**SELECTED EXTRACT**
This section lists the attributes used in the Term Link elements. An attribute is never specified more than once for each element.

Term Link attributes date, language, version, termbase, termid, tool-name, tool-version,

4.3.1. Term Link Attributes

date

Date - The date attribute indicates when a given element was created or modified.

Value description:

Date in [ISO 8601] Format. The recommended pattern to use is: CCYY-MM-DDThh:mm:ssZ 
Where: CCYY is the year (4 digits), MM is the month (2 digits), DD is the day (2 digits), hh is the hours (2 digits), mm is the minutes (2 digits), ss is the second (2 digits), and Z indicates the time is UTC time. For example:

date="2002-01-25T21:06:00Z"
is January 25, 2002 at 9:06pm GMT
is January 25, 2002 at 2:06pm US Mountain Time
is January 26, 2002 at 6:06am Japan time

Default value:

Undefined.

**SOURCE DATA**
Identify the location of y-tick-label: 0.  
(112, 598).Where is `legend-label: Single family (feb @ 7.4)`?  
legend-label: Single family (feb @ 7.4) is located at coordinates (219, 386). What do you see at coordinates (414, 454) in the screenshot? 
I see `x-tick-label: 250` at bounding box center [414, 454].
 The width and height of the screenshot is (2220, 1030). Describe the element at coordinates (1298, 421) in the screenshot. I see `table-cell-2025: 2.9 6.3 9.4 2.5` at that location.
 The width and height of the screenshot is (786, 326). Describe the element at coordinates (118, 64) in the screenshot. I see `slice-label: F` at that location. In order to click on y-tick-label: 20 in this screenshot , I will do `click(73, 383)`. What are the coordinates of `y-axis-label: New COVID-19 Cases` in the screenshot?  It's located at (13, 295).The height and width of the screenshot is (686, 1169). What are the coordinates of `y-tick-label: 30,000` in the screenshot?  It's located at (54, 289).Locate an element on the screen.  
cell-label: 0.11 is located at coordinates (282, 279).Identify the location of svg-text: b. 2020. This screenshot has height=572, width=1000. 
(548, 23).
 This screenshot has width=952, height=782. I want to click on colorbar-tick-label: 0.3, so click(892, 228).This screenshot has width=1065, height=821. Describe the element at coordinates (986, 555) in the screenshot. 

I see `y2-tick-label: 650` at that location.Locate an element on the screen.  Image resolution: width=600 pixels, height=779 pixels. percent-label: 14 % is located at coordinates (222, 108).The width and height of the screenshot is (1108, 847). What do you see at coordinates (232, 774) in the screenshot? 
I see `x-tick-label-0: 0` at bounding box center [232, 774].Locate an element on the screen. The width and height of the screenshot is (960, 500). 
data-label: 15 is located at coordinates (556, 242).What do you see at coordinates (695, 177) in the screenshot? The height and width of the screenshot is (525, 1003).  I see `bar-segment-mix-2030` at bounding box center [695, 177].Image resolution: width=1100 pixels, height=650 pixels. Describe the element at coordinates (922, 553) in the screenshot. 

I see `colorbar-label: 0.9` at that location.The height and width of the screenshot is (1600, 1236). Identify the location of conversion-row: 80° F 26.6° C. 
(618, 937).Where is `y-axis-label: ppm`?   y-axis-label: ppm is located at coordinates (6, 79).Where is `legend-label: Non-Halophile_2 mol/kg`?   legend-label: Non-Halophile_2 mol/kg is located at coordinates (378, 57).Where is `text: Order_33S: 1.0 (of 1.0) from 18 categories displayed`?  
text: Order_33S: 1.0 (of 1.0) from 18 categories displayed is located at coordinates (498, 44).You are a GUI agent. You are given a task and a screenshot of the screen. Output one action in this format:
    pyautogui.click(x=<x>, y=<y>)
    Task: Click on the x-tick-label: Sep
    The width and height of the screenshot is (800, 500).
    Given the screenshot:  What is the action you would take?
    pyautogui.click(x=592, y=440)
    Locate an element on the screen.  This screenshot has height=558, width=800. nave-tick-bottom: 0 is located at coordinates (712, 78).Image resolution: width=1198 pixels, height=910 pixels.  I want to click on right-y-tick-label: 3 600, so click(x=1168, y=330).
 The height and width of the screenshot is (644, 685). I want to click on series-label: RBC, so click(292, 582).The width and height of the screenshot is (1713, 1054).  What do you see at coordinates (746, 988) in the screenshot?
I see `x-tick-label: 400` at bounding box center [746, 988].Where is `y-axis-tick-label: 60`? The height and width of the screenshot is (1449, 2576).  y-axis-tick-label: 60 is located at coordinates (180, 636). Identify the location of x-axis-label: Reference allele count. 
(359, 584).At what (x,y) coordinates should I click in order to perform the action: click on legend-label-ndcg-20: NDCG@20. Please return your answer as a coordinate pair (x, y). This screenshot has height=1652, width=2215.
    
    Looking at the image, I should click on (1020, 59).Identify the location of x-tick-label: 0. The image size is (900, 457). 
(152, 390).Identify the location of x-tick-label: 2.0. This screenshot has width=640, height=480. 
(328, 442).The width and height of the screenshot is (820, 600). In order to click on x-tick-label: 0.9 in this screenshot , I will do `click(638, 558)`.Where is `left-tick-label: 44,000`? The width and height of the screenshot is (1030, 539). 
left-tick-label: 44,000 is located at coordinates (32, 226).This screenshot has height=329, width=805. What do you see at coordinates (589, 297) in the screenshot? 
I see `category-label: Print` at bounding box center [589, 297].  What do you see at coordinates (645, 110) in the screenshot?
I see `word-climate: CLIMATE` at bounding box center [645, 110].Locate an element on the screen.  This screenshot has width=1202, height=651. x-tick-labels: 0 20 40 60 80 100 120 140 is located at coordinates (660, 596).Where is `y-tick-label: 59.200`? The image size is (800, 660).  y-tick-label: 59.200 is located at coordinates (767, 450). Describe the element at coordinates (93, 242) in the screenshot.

**ABOUT THIS TASK**
Copy the Term Link attributes section at the top of the page word for word, from its first line to the last.

**RESPONSE TO THE EXERCISE**
This section lists the attributes used in the Term Link elements. An attribute is never specified more than once for each element.

Term Link attributes date, language, version, termbase, termid, tool-name, tool-version,

4.3.1. Term Link Attributes

date

Date - The date attribute indicates when a given element was created or modified.

Value description:

Date in [ISO 8601] Format. The recommended pattern to use is: CCYY-MM-DDThh:mm:ssZ 
Where: CCYY is the year (4 digits), MM is the month (2 digits), DD is the day (2 digits), hh is the hours (2 digits), mm is the minutes (2 digits), ss is the second (2 digits), and Z indicates the time is UTC time. For example:

date="2002-01-25T21:06:00Z"
is January 25, 2002 at 9:06pm GMT
is January 25, 2002 at 2:06pm US Mountain Time
is January 26, 2002 at 6:06am Japan time

Default value:

Undefined.